When the line containing "The image size is (692, 364)." appears in the data below, begin copying there and stop only after the line containing "Task: Edit the text 'in which' in option D".
++++ SOURCE INFORMATION ++++
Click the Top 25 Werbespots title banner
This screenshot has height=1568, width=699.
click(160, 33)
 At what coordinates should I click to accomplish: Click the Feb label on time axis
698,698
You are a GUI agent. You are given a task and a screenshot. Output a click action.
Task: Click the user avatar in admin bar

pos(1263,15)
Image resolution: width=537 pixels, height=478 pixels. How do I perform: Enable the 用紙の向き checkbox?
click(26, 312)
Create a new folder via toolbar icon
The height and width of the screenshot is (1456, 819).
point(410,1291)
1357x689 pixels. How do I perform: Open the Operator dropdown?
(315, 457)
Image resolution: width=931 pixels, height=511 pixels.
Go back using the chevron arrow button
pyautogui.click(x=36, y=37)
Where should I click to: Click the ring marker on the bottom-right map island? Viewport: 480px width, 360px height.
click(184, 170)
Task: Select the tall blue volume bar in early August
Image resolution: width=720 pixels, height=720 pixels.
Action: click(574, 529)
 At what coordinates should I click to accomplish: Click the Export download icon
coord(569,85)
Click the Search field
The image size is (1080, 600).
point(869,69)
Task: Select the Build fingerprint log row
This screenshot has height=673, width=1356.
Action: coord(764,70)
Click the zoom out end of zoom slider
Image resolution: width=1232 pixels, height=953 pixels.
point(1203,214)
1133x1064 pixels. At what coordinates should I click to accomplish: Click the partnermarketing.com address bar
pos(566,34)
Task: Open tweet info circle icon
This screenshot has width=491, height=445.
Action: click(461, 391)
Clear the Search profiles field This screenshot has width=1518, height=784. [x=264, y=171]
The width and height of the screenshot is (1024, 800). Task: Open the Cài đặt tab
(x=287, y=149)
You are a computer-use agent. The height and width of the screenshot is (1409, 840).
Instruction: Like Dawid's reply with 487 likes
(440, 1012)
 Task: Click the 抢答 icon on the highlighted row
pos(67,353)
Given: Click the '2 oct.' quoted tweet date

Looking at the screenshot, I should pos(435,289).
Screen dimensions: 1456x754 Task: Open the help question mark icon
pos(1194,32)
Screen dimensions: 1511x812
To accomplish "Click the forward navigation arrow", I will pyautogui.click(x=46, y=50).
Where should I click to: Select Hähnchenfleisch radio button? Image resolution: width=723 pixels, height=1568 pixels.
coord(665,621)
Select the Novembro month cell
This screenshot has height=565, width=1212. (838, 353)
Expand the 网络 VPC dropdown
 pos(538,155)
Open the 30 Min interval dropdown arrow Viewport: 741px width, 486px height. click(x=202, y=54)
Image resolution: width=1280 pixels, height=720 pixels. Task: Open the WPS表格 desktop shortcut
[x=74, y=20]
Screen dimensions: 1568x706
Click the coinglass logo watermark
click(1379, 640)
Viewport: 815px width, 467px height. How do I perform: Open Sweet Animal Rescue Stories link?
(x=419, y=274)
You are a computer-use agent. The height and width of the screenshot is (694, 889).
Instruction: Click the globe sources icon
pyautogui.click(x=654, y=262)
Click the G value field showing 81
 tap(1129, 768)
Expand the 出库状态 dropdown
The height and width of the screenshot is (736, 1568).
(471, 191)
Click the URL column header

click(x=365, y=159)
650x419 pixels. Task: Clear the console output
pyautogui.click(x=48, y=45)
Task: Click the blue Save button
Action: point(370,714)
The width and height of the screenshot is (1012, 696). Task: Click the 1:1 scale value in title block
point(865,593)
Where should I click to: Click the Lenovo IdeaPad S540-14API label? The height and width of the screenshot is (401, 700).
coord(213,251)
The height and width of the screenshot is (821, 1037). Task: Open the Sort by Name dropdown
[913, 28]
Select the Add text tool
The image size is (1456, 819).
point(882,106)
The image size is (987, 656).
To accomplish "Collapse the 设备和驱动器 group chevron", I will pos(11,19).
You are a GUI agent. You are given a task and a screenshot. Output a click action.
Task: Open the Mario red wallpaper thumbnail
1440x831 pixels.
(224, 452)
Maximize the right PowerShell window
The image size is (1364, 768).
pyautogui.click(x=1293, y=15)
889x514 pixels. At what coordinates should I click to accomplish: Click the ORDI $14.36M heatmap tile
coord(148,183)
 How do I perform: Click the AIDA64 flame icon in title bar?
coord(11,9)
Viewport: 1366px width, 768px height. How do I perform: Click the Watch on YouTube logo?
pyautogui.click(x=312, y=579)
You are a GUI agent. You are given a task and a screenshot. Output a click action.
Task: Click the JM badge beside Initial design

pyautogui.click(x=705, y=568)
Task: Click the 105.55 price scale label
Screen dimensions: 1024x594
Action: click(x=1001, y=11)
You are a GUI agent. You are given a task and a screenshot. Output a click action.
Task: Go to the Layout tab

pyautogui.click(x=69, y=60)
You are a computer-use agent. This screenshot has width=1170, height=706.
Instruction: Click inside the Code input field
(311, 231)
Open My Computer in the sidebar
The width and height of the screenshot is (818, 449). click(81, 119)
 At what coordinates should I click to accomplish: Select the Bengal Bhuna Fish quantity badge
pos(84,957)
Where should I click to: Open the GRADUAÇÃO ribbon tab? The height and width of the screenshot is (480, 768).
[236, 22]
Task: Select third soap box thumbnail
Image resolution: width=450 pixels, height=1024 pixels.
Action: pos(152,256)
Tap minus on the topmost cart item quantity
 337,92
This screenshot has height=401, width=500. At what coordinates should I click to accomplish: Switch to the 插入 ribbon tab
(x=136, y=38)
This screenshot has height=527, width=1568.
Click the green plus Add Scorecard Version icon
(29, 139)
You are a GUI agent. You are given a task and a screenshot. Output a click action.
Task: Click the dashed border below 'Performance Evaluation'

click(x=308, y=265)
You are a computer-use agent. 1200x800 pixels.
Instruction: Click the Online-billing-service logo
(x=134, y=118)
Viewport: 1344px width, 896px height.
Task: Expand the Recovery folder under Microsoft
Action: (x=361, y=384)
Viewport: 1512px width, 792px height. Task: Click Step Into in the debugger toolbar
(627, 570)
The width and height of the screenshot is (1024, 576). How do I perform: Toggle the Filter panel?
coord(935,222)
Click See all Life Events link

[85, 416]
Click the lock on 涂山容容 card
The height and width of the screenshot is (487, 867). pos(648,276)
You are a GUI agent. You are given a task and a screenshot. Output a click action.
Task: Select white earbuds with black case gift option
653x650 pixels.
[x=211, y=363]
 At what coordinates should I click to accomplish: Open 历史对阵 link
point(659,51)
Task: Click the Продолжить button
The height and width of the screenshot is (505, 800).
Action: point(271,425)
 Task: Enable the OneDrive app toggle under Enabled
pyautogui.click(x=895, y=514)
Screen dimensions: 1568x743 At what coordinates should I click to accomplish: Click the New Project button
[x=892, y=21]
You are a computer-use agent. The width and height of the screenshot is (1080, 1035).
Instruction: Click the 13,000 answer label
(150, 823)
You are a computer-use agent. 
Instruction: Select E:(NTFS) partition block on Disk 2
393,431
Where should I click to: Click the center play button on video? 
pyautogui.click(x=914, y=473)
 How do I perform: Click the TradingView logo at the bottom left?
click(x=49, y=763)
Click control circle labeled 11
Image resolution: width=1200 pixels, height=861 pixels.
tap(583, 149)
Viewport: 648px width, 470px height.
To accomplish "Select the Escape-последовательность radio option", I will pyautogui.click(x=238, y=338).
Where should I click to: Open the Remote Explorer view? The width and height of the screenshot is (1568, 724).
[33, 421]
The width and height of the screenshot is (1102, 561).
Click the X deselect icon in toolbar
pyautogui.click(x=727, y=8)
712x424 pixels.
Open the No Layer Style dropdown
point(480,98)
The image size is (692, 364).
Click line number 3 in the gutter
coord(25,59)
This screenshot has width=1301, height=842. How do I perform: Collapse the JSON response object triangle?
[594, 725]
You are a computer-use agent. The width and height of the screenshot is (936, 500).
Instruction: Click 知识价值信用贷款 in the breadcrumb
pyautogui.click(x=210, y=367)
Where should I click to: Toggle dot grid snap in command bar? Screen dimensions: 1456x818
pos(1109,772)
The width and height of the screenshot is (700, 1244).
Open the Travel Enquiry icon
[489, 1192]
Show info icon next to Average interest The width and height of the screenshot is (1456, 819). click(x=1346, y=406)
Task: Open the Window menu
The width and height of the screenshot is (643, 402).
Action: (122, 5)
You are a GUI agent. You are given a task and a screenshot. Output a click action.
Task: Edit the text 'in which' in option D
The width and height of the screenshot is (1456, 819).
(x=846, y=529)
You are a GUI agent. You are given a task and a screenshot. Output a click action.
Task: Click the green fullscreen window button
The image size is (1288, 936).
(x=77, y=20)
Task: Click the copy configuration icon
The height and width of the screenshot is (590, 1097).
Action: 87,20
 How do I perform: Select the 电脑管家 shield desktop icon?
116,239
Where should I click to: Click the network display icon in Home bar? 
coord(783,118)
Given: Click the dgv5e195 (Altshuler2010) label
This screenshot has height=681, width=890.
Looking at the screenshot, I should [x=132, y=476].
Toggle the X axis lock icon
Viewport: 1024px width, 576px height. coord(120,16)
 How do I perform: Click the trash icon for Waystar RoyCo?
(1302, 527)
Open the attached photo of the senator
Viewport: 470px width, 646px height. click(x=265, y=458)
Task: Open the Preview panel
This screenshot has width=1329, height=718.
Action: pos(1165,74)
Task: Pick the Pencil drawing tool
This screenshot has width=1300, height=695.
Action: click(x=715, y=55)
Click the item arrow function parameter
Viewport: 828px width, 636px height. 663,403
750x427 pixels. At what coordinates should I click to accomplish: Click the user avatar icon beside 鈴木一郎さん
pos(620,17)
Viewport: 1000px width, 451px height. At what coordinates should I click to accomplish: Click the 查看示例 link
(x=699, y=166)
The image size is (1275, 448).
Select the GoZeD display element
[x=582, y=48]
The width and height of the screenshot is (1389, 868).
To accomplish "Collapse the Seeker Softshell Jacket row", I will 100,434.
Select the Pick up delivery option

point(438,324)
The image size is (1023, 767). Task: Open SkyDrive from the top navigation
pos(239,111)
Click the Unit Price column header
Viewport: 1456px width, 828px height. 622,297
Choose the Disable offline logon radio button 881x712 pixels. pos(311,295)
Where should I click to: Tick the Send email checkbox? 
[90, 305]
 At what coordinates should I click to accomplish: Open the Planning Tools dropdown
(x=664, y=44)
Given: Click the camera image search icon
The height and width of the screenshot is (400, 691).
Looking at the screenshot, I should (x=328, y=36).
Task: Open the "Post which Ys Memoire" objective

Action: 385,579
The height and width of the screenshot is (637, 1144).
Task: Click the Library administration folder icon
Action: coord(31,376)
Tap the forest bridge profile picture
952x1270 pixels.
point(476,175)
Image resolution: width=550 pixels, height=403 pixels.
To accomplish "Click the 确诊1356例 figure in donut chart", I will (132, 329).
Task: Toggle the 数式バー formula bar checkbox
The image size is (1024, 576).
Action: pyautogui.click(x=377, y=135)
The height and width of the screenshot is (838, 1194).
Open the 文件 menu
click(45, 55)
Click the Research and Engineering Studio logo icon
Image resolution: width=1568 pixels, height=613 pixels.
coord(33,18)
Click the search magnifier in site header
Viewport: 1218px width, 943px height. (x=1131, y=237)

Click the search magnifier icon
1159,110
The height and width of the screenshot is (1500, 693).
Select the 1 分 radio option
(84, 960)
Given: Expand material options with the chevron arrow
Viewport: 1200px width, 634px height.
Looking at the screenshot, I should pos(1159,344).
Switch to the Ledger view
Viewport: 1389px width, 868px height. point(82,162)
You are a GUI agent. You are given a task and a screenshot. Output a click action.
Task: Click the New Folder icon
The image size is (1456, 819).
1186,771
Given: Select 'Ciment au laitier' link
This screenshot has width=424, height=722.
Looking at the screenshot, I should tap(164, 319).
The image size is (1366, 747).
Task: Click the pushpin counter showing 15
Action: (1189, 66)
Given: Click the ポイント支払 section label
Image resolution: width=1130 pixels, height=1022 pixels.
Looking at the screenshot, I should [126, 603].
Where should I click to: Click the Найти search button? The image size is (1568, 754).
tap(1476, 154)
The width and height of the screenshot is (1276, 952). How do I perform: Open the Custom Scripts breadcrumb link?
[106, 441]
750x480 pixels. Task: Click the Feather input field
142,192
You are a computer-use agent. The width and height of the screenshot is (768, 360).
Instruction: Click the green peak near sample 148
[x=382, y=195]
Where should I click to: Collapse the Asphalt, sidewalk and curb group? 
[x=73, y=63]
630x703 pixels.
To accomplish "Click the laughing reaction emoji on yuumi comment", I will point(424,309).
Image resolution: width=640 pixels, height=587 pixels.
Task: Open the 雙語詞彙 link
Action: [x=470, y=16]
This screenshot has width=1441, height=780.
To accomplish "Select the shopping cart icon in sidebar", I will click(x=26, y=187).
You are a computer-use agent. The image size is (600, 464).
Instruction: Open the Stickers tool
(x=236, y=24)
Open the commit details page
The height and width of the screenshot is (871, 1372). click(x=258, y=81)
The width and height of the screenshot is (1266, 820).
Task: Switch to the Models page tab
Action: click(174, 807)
++++
**EXPECTED ANSWER**:
The image size is (692, 364).
Click line number 3 in the gutter
coord(25,59)
This screenshot has width=1301, height=842. How do I perform: Collapse the JSON response object triangle?
[594, 725]
You are a computer-use agent. The width and height of the screenshot is (936, 500).
Instruction: Click 知识价值信用贷款 in the breadcrumb
pyautogui.click(x=210, y=367)
Where should I click to: Toggle dot grid snap in command bar? Screen dimensions: 1456x818
pos(1109,772)
The width and height of the screenshot is (700, 1244).
Open the Travel Enquiry icon
[489, 1192]
Show info icon next to Average interest The width and height of the screenshot is (1456, 819). click(x=1346, y=406)
Task: Open the Window menu
The width and height of the screenshot is (643, 402).
Action: (122, 5)
You are a GUI agent. You are given a task and a screenshot. Output a click action.
Task: Edit the text 'in which' in option D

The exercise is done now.